◆ PROBLEM DETAILS: Change every "computer-use agent" in the rows below to "desktop agent" and reproduce the rows with nothing else altered.

◆ ENTRIES SHOWN:

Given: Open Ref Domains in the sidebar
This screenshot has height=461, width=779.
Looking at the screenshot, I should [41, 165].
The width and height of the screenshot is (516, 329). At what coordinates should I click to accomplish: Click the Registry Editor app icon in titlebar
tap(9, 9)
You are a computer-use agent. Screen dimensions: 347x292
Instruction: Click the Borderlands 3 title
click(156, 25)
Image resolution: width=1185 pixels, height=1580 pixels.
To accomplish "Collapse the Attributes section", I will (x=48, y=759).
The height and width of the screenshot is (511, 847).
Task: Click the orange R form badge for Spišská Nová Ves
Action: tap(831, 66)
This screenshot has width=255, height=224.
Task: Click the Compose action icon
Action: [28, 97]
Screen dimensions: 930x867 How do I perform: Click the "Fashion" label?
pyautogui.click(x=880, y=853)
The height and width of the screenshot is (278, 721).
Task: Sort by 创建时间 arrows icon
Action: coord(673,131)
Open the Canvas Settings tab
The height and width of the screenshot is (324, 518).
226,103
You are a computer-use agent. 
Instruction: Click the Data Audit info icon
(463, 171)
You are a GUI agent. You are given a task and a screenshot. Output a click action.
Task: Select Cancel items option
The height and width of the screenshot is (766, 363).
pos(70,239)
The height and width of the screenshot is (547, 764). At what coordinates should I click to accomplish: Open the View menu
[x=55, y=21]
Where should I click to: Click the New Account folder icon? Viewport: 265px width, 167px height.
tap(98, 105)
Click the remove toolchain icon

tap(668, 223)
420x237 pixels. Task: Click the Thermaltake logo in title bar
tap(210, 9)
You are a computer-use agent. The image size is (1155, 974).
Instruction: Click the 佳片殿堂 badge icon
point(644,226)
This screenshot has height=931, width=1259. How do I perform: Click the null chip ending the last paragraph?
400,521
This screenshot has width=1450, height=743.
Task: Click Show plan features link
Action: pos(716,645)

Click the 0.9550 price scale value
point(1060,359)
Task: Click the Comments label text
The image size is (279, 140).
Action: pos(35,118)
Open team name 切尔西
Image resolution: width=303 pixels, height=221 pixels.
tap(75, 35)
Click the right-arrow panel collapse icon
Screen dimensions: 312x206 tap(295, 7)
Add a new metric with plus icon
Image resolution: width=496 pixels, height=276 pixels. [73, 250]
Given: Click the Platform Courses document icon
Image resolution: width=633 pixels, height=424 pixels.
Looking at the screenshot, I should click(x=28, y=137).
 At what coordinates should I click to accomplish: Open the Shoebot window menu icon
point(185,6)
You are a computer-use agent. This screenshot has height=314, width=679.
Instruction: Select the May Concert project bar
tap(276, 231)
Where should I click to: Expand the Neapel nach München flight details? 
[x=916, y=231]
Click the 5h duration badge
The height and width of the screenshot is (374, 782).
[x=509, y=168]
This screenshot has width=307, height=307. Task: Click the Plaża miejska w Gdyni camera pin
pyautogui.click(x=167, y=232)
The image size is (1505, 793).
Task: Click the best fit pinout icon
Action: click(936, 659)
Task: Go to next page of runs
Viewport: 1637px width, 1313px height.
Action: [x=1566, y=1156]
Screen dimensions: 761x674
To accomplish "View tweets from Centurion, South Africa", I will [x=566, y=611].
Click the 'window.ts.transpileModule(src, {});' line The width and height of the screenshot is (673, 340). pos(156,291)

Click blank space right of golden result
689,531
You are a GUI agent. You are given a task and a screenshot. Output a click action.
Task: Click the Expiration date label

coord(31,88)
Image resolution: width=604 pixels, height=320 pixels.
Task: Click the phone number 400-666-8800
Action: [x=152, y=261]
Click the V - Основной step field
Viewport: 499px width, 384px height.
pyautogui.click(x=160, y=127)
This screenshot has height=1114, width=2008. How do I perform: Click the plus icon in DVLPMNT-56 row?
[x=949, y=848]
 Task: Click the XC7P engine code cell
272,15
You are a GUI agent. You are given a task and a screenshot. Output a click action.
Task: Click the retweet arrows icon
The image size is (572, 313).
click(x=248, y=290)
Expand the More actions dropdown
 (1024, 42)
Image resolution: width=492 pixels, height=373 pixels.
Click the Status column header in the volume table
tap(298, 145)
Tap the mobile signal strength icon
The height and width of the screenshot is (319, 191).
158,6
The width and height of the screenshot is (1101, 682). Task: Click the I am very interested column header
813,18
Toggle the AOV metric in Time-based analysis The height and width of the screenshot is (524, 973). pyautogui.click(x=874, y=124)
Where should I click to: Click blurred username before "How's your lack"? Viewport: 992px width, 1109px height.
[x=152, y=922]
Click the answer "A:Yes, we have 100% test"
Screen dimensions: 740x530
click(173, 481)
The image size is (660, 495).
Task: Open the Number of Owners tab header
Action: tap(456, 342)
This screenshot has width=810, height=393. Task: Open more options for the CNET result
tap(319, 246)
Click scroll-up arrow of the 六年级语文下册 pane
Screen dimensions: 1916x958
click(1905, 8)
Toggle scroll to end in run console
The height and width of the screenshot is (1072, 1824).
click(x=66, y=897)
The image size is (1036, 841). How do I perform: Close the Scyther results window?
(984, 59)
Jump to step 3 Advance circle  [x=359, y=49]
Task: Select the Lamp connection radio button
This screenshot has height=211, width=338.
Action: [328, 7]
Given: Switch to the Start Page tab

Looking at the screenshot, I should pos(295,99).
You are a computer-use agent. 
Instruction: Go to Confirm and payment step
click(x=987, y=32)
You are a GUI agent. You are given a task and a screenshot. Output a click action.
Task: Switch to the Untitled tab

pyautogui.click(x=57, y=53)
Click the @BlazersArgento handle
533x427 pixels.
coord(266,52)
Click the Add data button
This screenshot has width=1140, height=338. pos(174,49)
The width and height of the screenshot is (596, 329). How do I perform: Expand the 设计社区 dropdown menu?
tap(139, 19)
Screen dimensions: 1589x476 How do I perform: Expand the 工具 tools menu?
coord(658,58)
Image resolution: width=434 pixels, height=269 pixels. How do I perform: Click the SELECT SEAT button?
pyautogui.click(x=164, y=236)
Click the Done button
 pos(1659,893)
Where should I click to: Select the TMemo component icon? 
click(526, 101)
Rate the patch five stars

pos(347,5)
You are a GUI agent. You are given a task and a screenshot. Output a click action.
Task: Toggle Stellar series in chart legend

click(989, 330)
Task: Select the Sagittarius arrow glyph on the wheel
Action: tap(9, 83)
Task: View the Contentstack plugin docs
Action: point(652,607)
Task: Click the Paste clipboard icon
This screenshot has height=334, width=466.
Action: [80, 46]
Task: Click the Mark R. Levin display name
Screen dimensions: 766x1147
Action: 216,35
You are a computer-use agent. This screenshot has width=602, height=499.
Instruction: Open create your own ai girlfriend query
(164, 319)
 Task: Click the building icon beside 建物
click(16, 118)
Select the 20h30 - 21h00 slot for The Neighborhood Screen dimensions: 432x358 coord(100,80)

◆ ANSWER IN FULL:
Given: Open Ref Domains in the sidebar
This screenshot has height=461, width=779.
Looking at the screenshot, I should [41, 165].
The width and height of the screenshot is (516, 329). At what coordinates should I click to accomplish: Click the Registry Editor app icon in titlebar
tap(9, 9)
You are a desktop agent. Screen dimensions: 347x292
Instruction: Click the Borderlands 3 title
click(156, 25)
Image resolution: width=1185 pixels, height=1580 pixels.
To accomplish "Collapse the Attributes section", I will (x=48, y=759).
The height and width of the screenshot is (511, 847).
Task: Click the orange R form badge for Spišská Nová Ves
Action: tap(831, 66)
This screenshot has width=255, height=224.
Task: Click the Compose action icon
Action: [28, 97]
Screen dimensions: 930x867 How do I perform: Click the "Fashion" label?
pyautogui.click(x=880, y=853)
The height and width of the screenshot is (278, 721).
Task: Sort by 创建时间 arrows icon
Action: coord(673,131)
Open the Canvas Settings tab
The height and width of the screenshot is (324, 518).
226,103
You are a desktop agent. 
Instruction: Click the Data Audit info icon
(463, 171)
You are a GUI agent. You are given a task and a screenshot. Output a click action.
Task: Select Cancel items option
The height and width of the screenshot is (766, 363).
pos(70,239)
The height and width of the screenshot is (547, 764). At what coordinates should I click to accomplish: Open the View menu
[x=55, y=21]
Where should I click to: Click the New Account folder icon? Viewport: 265px width, 167px height.
tap(98, 105)
Click the remove toolchain icon

tap(668, 223)
420x237 pixels. Task: Click the Thermaltake logo in title bar
tap(210, 9)
You are a desktop agent. The image size is (1155, 974).
Instruction: Click the 佳片殿堂 badge icon
point(644,226)
This screenshot has height=931, width=1259. How do I perform: Click the null chip ending the last paragraph?
400,521
This screenshot has width=1450, height=743.
Task: Click Show plan features link
Action: pos(716,645)

Click the 0.9550 price scale value
point(1060,359)
Task: Click the Comments label text
The image size is (279, 140).
Action: pos(35,118)
Open team name 切尔西
Image resolution: width=303 pixels, height=221 pixels.
tap(75, 35)
Click the right-arrow panel collapse icon
Screen dimensions: 312x206 tap(295, 7)
Add a new metric with plus icon
Image resolution: width=496 pixels, height=276 pixels. [73, 250]
Given: Click the Platform Courses document icon
Image resolution: width=633 pixels, height=424 pixels.
Looking at the screenshot, I should click(x=28, y=137).
 At what coordinates should I click to accomplish: Open the Shoebot window menu icon
point(185,6)
You are a desktop agent. This screenshot has height=314, width=679.
Instruction: Select the May Concert project bar
tap(276, 231)
Where should I click to: Expand the Neapel nach München flight details? 
[x=916, y=231]
Click the 5h duration badge
The height and width of the screenshot is (374, 782).
[x=509, y=168]
This screenshot has width=307, height=307. Task: Click the Plaża miejska w Gdyni camera pin
pyautogui.click(x=167, y=232)
The image size is (1505, 793).
Task: Click the best fit pinout icon
Action: click(936, 659)
Task: Go to next page of runs
Viewport: 1637px width, 1313px height.
Action: [x=1566, y=1156]
Screen dimensions: 761x674
To accomplish "View tweets from Centurion, South Africa", I will [x=566, y=611].
Click the 'window.ts.transpileModule(src, {});' line The width and height of the screenshot is (673, 340). pos(156,291)

Click blank space right of golden result
689,531
You are a GUI agent. You are given a task and a screenshot. Output a click action.
Task: Click the Expiration date label

coord(31,88)
Image resolution: width=604 pixels, height=320 pixels.
Task: Click the phone number 400-666-8800
Action: [x=152, y=261]
Click the V - Основной step field
Viewport: 499px width, 384px height.
pyautogui.click(x=160, y=127)
This screenshot has height=1114, width=2008. How do I perform: Click the plus icon in DVLPMNT-56 row?
[x=949, y=848]
 Task: Click the XC7P engine code cell
272,15
You are a GUI agent. You are given a task and a screenshot. Output a click action.
Task: Click the retweet arrows icon
The image size is (572, 313).
click(x=248, y=290)
Expand the More actions dropdown
 (1024, 42)
Image resolution: width=492 pixels, height=373 pixels.
Click the Status column header in the volume table
tap(298, 145)
Tap the mobile signal strength icon
The height and width of the screenshot is (319, 191).
158,6
The width and height of the screenshot is (1101, 682). Task: Click the I am very interested column header
813,18
Toggle the AOV metric in Time-based analysis The height and width of the screenshot is (524, 973). pyautogui.click(x=874, y=124)
Where should I click to: Click blurred username before "How's your lack"? Viewport: 992px width, 1109px height.
[x=152, y=922]
Click the answer "A:Yes, we have 100% test"
Screen dimensions: 740x530
click(173, 481)
The image size is (660, 495).
Task: Open the Number of Owners tab header
Action: tap(456, 342)
This screenshot has width=810, height=393. Task: Open more options for the CNET result
tap(319, 246)
Click scroll-up arrow of the 六年级语文下册 pane
Screen dimensions: 1916x958
click(1905, 8)
Toggle scroll to end in run console
The height and width of the screenshot is (1072, 1824).
click(x=66, y=897)
The image size is (1036, 841). How do I perform: Close the Scyther results window?
(984, 59)
Jump to step 3 Advance circle  [x=359, y=49]
Task: Select the Lamp connection radio button
This screenshot has height=211, width=338.
Action: [328, 7]
Given: Switch to the Start Page tab

Looking at the screenshot, I should pos(295,99).
You are a desktop agent. 
Instruction: Go to Confirm and payment step
click(x=987, y=32)
You are a GUI agent. You are given a task and a screenshot. Output a click action.
Task: Switch to the Untitled tab

pyautogui.click(x=57, y=53)
Click the @BlazersArgento handle
533x427 pixels.
coord(266,52)
Click the Add data button
This screenshot has width=1140, height=338. pos(174,49)
The width and height of the screenshot is (596, 329). How do I perform: Expand the 设计社区 dropdown menu?
tap(139, 19)
Screen dimensions: 1589x476 How do I perform: Expand the 工具 tools menu?
coord(658,58)
Image resolution: width=434 pixels, height=269 pixels. How do I perform: Click the SELECT SEAT button?
pyautogui.click(x=164, y=236)
Click the Done button
 pos(1659,893)
Where should I click to: Select the TMemo component icon? 
click(526, 101)
Rate the patch five stars

pos(347,5)
You are a GUI agent. You are given a task and a screenshot. Output a click action.
Task: Toggle Stellar series in chart legend

click(989, 330)
Task: Select the Sagittarius arrow glyph on the wheel
Action: tap(9, 83)
Task: View the Contentstack plugin docs
Action: point(652,607)
Task: Click the Paste clipboard icon
This screenshot has height=334, width=466.
Action: [80, 46]
Task: Click the Mark R. Levin display name
Screen dimensions: 766x1147
Action: 216,35
You are a desktop agent. This screenshot has width=602, height=499.
Instruction: Open create your own ai girlfriend query
(164, 319)
 Task: Click the building icon beside 建物
click(16, 118)
Select the 20h30 - 21h00 slot for The Neighborhood Screen dimensions: 432x358 coord(100,80)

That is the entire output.